Table of Contents
The debate over how the money supply influences the economy has been central to economic theory for decades. Two prominent schools of thought, Post-Keynesian and Monetarist, offer contrasting perspectives on this issue. Understanding their views helps clarify economic policy debates and the role of central banks.
Post-Keynesian View on Money Supply
Post-Keynesians emphasize the importance of effective demand and the role of banks in creating money. They argue that the money supply is endogenously determined, meaning it is driven by the needs of the economy and the lending behavior of banks rather than by central banks setting a fixed supply.
According to Post-Keynesians, banks create money through the process of issuing loans. When a bank approves a loan, new money enters circulation, increasing the money supply. This process is influenced by the demand for credit, the interest rate, and the overall economic outlook.
They contend that central banks can influence the economy indirectly by setting interest rates and regulating credit conditions, but they do not control the money supply directly. The focus is on managing demand and ensuring full employment rather than targeting a specific money stock.
Monetarist View on Money Supply
Monetarists, led by Milton Friedman, believe that the money supply is a primary driver of economic activity and inflation. They argue that changes in the money supply have predictable effects on output and prices, especially in the long run.
According to Monetarists, the central bank should control the growth rate of the money supply to stabilize the economy. They advocate for a fixed, rule-based approach, such as increasing the money supply at a steady rate aligned with the growth of the productive capacity of the economy.
Monetarists warn that excessive expansion of the money supply can lead to inflation, while too little growth can cause recession. They emphasize the importance of monetary policy as a tool for maintaining price stability and sustainable economic growth.
Key Differences
- Role of Central Bank: Post-Keynesians see it as an influencer of credit conditions, while Monetarists view it as the primary controller of the money supply.
- Money Creation: Post-Keynesians emphasize endogenous creation through lending; Monetarists focus on exogenous control of the money supply.
- Policy Focus: Post-Keynesians prioritize demand management; Monetarists prioritize controlling the money supply to manage inflation.
- Long-term Effects: Monetarists believe that controlling the money supply directly influences inflation; Post-Keynesians argue that the relationship is less predictable.
Implications for Economic Policy
Post-Keynesian policy suggests that managing credit and demand through fiscal policy and interest rate adjustments can stabilize the economy. They caution against over-reliance on controlling the money supply directly.

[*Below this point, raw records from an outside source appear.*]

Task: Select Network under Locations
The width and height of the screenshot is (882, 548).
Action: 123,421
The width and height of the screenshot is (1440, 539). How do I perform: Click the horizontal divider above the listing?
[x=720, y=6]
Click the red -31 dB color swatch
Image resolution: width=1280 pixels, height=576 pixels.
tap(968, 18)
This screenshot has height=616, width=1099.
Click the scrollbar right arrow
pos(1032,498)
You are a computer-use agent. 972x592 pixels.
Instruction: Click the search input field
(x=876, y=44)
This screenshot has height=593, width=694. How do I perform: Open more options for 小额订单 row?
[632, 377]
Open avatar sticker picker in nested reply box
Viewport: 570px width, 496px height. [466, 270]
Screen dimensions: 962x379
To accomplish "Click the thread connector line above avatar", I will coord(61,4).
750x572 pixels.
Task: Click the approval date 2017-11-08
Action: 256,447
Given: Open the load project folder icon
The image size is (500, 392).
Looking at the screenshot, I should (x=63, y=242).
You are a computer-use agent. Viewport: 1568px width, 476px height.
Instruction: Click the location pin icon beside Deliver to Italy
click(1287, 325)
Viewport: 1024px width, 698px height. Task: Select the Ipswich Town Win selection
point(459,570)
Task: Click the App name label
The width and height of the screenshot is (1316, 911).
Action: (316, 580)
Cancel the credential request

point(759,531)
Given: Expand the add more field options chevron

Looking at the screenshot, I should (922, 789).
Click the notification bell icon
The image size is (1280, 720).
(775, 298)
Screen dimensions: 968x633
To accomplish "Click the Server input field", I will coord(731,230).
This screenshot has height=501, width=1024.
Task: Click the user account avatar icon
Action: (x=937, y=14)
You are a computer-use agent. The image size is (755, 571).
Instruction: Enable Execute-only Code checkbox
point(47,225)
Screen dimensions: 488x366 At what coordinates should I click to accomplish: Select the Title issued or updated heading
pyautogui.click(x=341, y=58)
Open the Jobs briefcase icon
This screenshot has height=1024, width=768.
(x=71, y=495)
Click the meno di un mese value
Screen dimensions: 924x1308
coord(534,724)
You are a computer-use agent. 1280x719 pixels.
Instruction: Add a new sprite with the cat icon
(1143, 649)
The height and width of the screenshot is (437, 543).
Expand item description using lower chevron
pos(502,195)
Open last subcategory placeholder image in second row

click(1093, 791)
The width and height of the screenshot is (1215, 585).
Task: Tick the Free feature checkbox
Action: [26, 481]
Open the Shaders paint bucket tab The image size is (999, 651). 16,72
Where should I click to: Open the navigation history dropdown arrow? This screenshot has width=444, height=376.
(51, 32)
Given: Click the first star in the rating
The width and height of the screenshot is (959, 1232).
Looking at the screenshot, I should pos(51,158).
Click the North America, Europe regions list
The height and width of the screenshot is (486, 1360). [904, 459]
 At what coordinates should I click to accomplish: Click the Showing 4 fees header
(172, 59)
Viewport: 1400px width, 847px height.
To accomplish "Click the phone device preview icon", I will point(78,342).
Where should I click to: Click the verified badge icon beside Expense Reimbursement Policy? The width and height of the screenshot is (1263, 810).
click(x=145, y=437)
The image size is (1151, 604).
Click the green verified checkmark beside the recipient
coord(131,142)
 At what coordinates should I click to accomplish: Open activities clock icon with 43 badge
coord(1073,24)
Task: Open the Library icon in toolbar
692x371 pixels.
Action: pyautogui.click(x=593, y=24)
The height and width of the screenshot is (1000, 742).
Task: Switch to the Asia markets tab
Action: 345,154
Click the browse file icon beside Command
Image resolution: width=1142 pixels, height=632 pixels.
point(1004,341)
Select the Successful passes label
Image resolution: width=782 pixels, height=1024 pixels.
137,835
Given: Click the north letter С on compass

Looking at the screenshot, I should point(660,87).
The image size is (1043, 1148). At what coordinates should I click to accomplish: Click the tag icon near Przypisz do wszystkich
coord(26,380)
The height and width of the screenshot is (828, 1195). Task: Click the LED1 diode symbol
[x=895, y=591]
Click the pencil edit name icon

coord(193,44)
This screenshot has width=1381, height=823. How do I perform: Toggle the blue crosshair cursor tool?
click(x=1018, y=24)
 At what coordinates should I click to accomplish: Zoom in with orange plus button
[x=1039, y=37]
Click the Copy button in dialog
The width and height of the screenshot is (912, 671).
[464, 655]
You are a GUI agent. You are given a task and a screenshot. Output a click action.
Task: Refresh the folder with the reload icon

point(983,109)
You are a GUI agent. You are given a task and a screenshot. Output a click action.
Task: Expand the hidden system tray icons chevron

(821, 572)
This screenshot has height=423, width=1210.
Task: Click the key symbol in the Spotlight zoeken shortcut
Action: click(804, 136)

Monetarist policy advocates for a steady growth rate of the money supply, minimizing unpredictable inflation and promoting long-term stability. They believe that clear rules reduce uncertainty and enhance economic stability.
Conclusion
The contrasting views of Post-Keynesians and Monetarists highlight different understandings of the money supply’s role in the economy. Recognizing these differences informs debates on monetary policy and economic management, shaping how policymakers respond to economic fluctuations.